Daniels also told the court that she saw Bekkers using cocaine earlier that year and when Daniels asked if Bekkers had brought any that day, Bekkers told her that she had finished it the day before at her parents’ place in Victoria.
Nanaimo RCMP Const. Darren Maizis testified that the road conditions were good enough that he felt he was able to speed to the scene.
Once there, he smelled what he believed to be beer around Bekkers’s vehicle and determined that the beer smell was coming from the rear of the vehicle. Daniels told the courtroom earlier that day that she had packed the leftover beers from the previous night in the trunk.

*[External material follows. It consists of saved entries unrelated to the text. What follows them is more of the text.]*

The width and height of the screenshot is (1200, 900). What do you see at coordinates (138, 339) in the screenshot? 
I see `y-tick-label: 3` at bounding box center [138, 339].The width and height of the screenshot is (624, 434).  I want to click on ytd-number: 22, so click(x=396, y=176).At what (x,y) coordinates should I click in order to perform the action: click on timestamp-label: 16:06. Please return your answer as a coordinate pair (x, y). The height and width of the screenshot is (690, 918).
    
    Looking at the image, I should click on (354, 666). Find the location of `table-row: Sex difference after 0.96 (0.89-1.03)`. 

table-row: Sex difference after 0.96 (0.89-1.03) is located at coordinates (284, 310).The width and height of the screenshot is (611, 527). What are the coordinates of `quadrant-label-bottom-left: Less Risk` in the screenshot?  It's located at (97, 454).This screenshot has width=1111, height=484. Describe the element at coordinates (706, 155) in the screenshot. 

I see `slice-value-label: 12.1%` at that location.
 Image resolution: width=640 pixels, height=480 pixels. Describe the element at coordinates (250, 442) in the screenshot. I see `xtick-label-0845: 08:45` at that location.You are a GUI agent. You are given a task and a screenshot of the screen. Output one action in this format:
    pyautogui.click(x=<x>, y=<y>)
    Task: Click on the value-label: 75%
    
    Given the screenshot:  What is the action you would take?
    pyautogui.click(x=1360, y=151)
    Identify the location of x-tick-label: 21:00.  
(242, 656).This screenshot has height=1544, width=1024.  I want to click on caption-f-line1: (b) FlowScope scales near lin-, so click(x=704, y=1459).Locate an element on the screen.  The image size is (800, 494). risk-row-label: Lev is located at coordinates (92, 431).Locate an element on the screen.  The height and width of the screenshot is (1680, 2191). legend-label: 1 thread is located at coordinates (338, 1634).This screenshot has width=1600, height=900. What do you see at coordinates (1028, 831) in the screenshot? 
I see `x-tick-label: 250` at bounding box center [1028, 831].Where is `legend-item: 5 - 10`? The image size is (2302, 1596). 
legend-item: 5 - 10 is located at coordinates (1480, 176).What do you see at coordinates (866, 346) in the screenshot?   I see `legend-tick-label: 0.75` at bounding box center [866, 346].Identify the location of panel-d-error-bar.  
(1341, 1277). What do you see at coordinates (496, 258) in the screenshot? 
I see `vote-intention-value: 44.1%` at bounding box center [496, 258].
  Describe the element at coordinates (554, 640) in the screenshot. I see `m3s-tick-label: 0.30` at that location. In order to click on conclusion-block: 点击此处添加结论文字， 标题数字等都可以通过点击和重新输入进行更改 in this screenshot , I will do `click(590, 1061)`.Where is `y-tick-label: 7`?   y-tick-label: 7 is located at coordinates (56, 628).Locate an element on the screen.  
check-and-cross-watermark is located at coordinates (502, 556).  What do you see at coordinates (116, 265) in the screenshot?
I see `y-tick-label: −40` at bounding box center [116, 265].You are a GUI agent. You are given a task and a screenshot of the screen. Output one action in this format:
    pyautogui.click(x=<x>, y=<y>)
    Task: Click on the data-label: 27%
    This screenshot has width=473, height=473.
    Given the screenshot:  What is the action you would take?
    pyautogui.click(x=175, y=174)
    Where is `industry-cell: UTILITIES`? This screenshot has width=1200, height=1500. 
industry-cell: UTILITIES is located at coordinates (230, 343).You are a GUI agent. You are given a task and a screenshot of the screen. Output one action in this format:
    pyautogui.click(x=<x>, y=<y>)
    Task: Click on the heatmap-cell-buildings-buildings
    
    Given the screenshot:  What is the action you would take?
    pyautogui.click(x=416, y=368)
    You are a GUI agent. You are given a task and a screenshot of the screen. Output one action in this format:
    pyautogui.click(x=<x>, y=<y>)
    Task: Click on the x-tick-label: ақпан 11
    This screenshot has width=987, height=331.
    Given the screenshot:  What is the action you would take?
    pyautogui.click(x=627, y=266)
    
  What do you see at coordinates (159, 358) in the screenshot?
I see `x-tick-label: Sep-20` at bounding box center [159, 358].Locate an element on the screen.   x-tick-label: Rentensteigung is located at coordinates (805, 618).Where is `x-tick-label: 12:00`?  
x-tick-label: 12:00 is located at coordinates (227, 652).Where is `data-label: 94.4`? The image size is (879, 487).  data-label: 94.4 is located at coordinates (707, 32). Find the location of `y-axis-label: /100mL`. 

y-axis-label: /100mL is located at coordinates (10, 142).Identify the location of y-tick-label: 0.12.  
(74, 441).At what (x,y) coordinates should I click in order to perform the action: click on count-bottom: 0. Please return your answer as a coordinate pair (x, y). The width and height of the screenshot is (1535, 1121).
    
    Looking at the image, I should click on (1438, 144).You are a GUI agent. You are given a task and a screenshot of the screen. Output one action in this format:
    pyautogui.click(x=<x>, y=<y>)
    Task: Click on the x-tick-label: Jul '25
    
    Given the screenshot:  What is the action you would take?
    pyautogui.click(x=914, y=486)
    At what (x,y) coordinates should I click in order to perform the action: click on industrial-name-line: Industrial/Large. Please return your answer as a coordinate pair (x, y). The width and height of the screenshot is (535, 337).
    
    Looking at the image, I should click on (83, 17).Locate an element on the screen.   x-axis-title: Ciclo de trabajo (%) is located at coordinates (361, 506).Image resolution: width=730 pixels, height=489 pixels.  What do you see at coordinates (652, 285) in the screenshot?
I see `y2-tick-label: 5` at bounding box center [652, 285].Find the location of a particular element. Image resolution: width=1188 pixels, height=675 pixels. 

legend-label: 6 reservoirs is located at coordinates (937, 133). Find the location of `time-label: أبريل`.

On Wednesday, two more police officers who attended the accident scene testified, one of whom was a collision analyst, and eyewitness testimonies were expected to begin Wednesday afternoon or Thursday morning.
The Crown is calling about 18 witnesses to the stand, including those who observed her driving prior to the accident, police officers who attended the scene and a forensic toxicologist.
Crown counsel Frank Dubenski said a blood sample taken from Bekkers at Nanaimo Regional General Hospital after the crash showed a blood-alcohol content of 42 milligrams of alcohol per 100 millilitres of blood.
The trial is scheduled to finish Sept. 14, but defense lawyer Bert King indicated that after the Crown wrapped up its case on Thursday or Friday, there may be a short adjournment because he is awaiting a report from an expert witness.